Mir fällt ein Möbelwagen von Herzen
Heute sah ich in einem kleinen stadtnahen Birkenhain einen neuen, alten Teppich der dort zu nächtlicher Stunde abgeladen wurde. Was wäre, wenn es sich bei solchen Beobachtungen nicht um das Werk asozialer Verbrecher handelte, sondern um eine übliche, vom Design antizipierte Form der Entsorgung? Ich stelle mir das folgendermaßen vor. In einer absehbaren Zeit mit schwindenden Erdölressourcen werden speziell in Hinblick auf hohen Grünmasseertrag gezüchtete Pflanzen zum führenden Rohstoff.

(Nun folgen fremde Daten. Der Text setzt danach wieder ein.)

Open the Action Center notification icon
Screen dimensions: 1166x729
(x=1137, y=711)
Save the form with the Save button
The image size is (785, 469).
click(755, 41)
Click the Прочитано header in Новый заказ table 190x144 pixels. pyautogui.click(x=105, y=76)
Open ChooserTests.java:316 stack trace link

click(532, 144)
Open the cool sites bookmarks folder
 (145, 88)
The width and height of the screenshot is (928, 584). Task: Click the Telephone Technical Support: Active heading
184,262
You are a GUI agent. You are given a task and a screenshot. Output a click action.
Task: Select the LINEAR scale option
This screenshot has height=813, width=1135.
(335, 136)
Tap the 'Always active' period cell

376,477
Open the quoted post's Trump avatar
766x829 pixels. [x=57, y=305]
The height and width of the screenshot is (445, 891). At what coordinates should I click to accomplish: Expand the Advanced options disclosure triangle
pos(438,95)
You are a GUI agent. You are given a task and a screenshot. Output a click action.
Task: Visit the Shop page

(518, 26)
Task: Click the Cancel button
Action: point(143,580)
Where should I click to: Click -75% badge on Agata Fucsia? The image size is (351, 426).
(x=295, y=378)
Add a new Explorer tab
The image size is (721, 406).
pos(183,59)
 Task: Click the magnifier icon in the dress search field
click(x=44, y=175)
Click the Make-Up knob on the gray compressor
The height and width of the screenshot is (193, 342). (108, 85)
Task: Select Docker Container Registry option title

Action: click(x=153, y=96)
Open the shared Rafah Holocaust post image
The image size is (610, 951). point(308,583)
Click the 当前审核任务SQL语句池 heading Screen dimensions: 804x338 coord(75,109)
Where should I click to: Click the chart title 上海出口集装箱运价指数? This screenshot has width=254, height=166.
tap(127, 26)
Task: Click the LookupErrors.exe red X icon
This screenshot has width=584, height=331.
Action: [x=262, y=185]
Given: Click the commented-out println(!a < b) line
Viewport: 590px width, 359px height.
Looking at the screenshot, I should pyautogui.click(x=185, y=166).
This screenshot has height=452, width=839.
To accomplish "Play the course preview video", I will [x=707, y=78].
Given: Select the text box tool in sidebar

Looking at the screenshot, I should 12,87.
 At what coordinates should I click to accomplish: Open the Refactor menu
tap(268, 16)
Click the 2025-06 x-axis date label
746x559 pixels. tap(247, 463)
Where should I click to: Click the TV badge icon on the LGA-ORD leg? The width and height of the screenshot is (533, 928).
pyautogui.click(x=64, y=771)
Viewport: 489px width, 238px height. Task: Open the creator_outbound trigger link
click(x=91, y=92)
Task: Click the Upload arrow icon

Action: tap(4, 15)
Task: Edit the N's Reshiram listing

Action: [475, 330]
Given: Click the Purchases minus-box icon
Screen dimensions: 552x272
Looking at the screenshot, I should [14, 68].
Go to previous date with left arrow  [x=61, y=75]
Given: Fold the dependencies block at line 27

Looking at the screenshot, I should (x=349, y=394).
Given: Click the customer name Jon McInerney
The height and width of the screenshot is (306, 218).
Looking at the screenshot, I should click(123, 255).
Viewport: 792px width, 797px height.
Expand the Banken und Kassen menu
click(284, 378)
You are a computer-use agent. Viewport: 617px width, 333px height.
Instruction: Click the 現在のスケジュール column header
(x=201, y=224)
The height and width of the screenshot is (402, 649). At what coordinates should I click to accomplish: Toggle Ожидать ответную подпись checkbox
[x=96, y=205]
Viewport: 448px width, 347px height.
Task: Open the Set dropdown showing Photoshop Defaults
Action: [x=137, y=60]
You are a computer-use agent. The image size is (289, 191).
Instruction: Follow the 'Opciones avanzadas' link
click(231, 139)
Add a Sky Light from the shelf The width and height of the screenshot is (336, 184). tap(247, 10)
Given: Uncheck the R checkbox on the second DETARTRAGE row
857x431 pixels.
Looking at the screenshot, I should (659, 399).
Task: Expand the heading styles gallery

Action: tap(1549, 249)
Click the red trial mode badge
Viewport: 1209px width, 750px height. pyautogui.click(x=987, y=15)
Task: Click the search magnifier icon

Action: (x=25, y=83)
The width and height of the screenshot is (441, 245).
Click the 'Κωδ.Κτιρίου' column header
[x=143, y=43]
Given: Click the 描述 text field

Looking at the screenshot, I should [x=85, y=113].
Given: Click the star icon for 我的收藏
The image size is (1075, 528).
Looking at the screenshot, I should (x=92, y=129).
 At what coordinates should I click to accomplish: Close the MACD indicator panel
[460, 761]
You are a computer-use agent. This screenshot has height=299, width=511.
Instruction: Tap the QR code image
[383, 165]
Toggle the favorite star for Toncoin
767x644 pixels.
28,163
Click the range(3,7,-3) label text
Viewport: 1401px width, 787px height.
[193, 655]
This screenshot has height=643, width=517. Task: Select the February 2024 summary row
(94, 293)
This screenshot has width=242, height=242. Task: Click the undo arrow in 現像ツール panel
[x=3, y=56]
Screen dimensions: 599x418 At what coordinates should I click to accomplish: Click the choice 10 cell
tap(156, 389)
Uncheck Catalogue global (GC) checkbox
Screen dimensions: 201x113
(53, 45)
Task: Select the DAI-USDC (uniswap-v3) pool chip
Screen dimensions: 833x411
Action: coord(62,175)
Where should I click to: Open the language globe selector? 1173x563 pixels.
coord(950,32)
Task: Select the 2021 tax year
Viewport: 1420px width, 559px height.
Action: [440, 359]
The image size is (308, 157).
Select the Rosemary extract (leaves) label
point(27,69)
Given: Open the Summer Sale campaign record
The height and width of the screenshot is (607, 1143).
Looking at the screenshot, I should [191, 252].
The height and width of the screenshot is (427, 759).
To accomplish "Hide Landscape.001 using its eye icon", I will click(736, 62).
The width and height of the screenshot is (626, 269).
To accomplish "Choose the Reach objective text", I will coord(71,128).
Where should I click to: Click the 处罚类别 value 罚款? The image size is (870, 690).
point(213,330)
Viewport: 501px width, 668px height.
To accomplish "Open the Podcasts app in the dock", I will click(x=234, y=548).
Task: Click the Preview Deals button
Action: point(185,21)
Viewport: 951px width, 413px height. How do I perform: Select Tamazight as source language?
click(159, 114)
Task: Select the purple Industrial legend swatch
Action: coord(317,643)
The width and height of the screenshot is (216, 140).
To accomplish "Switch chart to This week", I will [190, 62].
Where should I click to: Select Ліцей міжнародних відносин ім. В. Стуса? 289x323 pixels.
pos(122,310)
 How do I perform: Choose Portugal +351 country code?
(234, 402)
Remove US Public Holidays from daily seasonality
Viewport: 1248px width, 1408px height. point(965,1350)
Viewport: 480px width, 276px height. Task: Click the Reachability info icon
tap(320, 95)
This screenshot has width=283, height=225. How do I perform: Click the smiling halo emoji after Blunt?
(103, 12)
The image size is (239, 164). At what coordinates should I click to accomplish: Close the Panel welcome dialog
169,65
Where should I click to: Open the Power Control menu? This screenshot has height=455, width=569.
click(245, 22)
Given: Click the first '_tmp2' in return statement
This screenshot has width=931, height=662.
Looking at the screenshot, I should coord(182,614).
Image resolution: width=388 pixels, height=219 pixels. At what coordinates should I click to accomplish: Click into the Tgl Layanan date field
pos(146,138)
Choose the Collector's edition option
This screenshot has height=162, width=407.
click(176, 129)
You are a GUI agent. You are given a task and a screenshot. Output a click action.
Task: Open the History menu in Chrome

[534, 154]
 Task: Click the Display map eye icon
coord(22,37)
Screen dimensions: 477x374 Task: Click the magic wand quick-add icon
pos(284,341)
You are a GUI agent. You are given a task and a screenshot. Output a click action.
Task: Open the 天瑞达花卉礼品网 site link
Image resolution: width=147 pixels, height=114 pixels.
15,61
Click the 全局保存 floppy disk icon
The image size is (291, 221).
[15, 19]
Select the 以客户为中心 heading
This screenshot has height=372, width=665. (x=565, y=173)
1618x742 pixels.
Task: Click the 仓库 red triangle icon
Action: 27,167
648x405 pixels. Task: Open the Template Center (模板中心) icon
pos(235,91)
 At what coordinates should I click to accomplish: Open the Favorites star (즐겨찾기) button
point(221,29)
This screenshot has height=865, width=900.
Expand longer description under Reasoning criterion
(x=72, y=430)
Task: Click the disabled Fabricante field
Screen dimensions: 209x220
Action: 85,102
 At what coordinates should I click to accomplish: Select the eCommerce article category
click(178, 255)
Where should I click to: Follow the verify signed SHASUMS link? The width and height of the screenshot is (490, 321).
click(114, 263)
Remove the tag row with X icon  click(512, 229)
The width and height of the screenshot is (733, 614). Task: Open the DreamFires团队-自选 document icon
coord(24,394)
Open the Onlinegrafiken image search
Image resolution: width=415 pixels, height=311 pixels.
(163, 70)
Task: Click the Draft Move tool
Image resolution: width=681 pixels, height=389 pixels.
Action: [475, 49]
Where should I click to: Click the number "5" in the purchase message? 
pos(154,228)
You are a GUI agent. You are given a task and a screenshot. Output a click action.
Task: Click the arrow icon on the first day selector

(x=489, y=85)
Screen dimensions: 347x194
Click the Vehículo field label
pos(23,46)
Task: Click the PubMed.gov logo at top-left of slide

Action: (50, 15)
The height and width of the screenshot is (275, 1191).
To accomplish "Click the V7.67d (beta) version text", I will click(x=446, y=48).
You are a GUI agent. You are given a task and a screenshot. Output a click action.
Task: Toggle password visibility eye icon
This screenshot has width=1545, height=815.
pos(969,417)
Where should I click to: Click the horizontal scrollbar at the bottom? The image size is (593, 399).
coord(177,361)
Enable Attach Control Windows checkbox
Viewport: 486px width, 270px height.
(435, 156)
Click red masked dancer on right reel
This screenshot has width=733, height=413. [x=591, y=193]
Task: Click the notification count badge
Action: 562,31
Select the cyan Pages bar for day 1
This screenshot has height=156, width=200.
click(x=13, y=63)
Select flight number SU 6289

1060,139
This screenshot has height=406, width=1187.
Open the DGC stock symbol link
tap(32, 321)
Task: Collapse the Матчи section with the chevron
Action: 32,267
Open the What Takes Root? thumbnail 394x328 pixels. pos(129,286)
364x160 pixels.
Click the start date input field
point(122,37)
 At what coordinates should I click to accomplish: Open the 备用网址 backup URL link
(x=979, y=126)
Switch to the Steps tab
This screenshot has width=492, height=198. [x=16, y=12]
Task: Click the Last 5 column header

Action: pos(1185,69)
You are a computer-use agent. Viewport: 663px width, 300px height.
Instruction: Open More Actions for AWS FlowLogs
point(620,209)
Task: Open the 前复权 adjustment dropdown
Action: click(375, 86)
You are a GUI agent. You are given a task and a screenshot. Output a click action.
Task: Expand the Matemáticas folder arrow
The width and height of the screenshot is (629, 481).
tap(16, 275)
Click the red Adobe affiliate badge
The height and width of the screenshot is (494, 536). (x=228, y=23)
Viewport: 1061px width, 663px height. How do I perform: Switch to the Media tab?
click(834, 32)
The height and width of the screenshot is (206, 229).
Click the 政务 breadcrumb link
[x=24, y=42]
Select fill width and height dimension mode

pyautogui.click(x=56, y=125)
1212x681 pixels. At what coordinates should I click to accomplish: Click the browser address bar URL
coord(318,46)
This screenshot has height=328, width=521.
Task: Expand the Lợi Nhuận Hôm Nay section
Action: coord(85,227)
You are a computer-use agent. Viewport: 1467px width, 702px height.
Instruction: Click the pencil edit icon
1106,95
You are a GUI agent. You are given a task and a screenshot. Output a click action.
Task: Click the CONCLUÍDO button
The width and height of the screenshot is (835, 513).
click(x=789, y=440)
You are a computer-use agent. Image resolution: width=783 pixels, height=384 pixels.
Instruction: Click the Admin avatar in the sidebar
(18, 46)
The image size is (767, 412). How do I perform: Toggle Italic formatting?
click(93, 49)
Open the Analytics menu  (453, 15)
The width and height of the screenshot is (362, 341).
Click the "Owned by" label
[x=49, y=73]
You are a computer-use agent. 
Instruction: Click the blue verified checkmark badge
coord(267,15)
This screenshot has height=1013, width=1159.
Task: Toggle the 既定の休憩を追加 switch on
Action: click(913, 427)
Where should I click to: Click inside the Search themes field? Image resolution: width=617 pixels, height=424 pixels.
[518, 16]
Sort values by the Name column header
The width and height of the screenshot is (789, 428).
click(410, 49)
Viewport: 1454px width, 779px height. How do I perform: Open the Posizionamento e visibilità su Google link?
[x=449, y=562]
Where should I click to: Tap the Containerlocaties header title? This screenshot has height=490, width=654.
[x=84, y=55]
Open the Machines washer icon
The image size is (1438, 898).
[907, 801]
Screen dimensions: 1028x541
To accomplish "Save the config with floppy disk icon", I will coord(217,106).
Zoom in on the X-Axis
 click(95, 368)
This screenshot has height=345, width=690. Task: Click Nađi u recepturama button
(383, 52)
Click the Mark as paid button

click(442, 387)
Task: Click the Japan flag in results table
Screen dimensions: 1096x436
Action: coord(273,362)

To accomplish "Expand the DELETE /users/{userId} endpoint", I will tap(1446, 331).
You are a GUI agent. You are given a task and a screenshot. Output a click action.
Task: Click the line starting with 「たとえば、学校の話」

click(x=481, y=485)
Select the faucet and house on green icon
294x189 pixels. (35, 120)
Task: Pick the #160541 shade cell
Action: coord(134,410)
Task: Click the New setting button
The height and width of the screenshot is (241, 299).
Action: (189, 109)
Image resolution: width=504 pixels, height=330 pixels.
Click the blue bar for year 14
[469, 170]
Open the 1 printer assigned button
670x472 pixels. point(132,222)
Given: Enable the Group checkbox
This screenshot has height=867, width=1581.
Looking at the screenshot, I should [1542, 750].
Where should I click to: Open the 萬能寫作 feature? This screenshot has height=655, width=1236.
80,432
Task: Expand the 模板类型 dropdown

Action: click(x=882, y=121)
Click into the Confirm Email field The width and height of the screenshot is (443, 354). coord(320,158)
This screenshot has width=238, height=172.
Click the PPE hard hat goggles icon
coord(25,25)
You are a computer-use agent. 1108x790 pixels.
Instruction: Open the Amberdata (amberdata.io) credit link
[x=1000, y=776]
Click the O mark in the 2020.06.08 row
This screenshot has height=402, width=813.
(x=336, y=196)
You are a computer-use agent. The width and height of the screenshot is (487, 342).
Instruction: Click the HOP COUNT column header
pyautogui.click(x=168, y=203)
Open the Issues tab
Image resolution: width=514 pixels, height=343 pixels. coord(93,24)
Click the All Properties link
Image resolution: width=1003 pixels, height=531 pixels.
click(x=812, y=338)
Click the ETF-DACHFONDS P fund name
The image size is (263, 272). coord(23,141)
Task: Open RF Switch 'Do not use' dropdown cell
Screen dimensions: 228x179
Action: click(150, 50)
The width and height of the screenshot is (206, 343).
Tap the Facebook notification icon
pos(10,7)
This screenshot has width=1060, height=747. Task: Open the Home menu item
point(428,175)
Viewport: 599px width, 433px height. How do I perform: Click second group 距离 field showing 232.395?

Gentechnisch veränderter Raps oder anderweitig modifizierte Ölsaaten, deren Trester — also Pressrückstände der Kraftstoffgewinnung — in flüssiger oder pelettierter Form als Grundstoff für die Herstellung der verschiedensten Gebrauchsgegenstände dient. Produkte mit einer bewusst niedrigen Lebenserwartung, die ihre Form und Funktionalität vermittels eines netzwerkfähigen 3D-Druckers erhalten. Das heißt keine als halbtoll empfundenen, mit Rotwein oder Katzenkotze beschmutzten Teppiche mehr, keine Waschmaschine, die altersschwach Rost auf die Kleidungsstücke speit. Ex und Hopp — eine neue sorglose und lustvolle Form des Wegwerfens und neu Erschaffens. On-Demand würden heute vielleicht manche sagen. Lediglich die Software für die Herstellung, also das dreidimensional digitale Modell des gewünschten Objektes würde verkauft werden, der Fertigungsprozess selbst würde aus zentralen Industriegebieten in den Haushalt des Konsumenten verlagert werden, womit zudem der lästige Transport materieller Waren entfiele. Der universal verwendbare Rohstoff für die Herstellung entstammt als Abfall der lokalen Treibstoffproduktion. Ein dreidimensionaler Drucker, der Kohlenstoffverbindungen zu klirrend harten Sägeblättern verdichtet oder zur anschmiegsamen Behaglichkeit eines Pyjamas webt. Nach einem beliebig kurzen Nutzungszyklus kann der so gefertigte Gegenstand geschreddert werden und beispielsweise als vollwertige Sättigungsbeilage, dem herkömmlichen Futter beigemengt, der Katze serviert werden oder eben auf dem Komposthaufen verrotten.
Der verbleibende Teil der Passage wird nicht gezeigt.